Dataset records:
------------

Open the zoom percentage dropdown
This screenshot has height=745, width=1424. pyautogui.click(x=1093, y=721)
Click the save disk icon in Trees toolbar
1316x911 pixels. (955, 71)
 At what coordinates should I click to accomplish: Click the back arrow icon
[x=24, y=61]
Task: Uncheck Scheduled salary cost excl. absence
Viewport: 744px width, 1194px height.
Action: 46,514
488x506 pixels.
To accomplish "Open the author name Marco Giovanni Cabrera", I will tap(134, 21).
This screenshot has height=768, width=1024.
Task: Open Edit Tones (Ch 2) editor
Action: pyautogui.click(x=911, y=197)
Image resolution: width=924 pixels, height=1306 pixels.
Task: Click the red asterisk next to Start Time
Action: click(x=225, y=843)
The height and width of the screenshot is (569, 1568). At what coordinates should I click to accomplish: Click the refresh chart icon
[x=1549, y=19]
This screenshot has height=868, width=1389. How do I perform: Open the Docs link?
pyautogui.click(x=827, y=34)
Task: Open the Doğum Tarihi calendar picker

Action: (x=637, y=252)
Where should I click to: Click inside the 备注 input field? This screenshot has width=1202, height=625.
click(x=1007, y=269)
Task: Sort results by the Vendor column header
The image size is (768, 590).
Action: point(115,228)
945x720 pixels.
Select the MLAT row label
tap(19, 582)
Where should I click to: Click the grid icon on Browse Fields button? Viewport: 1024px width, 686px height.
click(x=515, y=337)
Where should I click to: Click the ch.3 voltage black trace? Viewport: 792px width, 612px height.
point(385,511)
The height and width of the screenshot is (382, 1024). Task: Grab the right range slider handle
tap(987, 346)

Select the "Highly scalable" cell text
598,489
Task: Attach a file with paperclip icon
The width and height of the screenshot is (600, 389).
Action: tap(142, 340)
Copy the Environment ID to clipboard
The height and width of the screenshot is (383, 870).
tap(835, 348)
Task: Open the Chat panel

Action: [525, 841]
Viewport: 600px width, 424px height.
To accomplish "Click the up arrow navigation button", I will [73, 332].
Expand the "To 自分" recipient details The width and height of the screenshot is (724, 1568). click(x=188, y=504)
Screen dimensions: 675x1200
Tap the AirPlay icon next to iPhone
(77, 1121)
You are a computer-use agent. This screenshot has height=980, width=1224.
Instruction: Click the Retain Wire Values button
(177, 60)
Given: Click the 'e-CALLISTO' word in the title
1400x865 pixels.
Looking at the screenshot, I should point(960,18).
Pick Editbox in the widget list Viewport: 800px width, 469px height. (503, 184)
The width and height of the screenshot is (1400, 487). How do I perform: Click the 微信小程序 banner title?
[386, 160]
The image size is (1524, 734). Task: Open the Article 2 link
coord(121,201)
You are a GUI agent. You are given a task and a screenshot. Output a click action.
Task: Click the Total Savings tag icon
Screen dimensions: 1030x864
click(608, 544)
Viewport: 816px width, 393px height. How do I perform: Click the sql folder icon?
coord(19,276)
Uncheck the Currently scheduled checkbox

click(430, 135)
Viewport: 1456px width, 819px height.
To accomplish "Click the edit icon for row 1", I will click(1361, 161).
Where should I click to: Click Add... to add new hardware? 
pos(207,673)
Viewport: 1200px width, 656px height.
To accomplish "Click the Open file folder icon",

------------

**The task:**
Count how many lines of the data include the word "file". Your reply should be that number alone.

**Answer to the problem:**
2